═════ Extracted information

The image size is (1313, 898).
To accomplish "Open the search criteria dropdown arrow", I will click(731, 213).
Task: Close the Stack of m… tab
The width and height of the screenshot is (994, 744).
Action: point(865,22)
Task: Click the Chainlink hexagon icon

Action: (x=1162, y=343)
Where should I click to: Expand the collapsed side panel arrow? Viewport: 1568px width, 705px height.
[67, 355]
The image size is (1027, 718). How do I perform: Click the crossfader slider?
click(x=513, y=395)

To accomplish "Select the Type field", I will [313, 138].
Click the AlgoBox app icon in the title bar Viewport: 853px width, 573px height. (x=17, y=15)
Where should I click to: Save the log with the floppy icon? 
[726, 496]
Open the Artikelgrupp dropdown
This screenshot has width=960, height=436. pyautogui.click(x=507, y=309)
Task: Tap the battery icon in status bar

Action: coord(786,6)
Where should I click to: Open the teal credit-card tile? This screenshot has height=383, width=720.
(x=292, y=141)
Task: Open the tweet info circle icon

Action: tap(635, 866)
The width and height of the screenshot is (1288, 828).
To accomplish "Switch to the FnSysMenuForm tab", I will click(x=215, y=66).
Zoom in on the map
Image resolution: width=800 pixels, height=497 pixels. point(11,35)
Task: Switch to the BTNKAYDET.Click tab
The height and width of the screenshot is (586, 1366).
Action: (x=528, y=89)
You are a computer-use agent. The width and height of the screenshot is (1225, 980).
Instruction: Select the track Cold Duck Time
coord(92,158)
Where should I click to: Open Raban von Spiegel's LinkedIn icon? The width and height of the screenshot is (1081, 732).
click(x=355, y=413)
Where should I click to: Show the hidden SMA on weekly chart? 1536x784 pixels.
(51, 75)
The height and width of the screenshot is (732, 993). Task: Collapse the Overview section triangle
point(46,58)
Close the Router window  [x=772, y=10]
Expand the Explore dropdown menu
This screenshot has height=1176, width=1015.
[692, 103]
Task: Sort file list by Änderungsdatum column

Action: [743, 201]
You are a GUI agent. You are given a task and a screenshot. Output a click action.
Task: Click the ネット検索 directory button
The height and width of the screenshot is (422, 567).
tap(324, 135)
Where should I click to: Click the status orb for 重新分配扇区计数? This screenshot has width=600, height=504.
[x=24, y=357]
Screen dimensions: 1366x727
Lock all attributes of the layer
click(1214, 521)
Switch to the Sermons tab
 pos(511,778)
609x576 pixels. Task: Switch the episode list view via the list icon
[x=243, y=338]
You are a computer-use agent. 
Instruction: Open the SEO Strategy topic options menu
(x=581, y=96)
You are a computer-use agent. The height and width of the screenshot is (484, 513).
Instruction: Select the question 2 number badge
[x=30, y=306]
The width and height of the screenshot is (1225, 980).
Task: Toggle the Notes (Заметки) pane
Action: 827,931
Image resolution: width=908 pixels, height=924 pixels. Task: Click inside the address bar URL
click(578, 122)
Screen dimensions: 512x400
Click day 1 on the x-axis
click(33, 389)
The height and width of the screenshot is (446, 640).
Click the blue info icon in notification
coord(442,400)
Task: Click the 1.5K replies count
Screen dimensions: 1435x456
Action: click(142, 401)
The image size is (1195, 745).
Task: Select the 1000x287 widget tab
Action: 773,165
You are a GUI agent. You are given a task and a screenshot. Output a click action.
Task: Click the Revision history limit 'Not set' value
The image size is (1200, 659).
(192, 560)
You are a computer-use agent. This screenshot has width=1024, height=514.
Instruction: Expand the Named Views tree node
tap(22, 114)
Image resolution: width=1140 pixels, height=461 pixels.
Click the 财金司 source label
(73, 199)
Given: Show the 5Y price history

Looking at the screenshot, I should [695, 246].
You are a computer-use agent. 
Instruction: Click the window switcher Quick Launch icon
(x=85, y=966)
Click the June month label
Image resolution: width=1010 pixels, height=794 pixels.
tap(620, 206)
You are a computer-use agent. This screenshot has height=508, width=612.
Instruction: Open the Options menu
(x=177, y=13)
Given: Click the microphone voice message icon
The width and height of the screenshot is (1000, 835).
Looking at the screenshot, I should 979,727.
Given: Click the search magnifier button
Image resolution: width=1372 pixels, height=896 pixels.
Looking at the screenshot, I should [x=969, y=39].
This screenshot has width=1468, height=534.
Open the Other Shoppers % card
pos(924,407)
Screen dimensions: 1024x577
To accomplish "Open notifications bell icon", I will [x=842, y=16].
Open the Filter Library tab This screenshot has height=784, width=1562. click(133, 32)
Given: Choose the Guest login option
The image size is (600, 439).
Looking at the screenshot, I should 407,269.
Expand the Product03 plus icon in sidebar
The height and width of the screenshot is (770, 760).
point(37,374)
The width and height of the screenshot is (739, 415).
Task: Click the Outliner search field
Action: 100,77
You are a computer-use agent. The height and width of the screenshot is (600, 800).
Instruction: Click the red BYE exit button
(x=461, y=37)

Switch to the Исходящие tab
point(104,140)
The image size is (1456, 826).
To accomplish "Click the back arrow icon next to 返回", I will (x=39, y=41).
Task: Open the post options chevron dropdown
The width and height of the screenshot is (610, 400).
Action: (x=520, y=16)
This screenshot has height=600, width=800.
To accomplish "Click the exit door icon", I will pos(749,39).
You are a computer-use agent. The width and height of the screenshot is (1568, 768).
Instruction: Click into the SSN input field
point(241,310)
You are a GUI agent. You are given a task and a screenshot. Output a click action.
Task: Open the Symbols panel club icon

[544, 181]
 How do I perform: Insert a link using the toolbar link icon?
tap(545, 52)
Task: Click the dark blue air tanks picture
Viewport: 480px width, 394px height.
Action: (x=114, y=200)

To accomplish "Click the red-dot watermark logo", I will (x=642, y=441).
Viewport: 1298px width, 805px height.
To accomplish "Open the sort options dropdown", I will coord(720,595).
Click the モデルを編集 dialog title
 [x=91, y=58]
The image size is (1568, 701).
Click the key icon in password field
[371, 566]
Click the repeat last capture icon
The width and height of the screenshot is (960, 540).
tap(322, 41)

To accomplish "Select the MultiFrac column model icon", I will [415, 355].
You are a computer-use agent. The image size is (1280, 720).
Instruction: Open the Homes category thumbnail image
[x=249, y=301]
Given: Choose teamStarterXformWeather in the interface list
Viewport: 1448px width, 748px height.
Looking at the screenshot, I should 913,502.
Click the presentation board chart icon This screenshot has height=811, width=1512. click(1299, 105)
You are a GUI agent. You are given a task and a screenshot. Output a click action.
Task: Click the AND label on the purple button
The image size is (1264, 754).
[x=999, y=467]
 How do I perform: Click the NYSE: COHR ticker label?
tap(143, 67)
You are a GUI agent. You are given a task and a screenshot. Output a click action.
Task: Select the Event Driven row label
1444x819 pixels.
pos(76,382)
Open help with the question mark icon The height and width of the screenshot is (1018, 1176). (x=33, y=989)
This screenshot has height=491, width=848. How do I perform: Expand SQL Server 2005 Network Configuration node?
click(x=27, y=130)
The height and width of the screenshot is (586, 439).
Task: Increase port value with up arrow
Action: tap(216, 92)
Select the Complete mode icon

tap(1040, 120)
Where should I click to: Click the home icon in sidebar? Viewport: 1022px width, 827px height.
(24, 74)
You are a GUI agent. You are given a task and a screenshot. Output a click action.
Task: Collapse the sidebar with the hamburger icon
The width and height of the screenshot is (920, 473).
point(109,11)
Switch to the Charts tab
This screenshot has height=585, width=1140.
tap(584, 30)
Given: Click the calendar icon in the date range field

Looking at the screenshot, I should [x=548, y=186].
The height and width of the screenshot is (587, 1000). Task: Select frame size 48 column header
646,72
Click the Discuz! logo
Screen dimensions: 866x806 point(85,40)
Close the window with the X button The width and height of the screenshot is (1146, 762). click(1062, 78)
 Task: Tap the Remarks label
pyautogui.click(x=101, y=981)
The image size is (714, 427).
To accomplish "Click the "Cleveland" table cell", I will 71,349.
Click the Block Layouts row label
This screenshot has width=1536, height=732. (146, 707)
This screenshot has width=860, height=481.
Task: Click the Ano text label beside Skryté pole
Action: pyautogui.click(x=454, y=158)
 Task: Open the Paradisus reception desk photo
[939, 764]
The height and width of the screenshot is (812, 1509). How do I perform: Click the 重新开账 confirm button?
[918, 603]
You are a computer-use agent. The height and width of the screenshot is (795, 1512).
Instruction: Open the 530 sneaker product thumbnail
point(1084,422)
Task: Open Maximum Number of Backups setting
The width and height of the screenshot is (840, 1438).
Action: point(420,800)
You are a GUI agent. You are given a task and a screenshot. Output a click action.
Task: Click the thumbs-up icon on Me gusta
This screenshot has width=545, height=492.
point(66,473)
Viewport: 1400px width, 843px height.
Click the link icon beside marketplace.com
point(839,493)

══════════

Exercise brief> Every line above from the line with "Instruction: Open the Homes" to the line with "Open help with" is wanted, ends included; write them out exactly and add no other line.

Result for this exercise>
Instruction: Open the Homes category thumbnail image
[x=249, y=301]
Given: Choose teamStarterXformWeather in the interface list
Viewport: 1448px width, 748px height.
Looking at the screenshot, I should 913,502.
Click the presentation board chart icon This screenshot has height=811, width=1512. click(1299, 105)
You are a GUI agent. You are given a task and a screenshot. Output a click action.
Task: Click the AND label on the purple button
The image size is (1264, 754).
[x=999, y=467]
 How do I perform: Click the NYSE: COHR ticker label?
tap(143, 67)
You are a GUI agent. You are given a task and a screenshot. Output a click action.
Task: Select the Event Driven row label
1444x819 pixels.
pos(76,382)
Open help with the question mark icon The height and width of the screenshot is (1018, 1176). (x=33, y=989)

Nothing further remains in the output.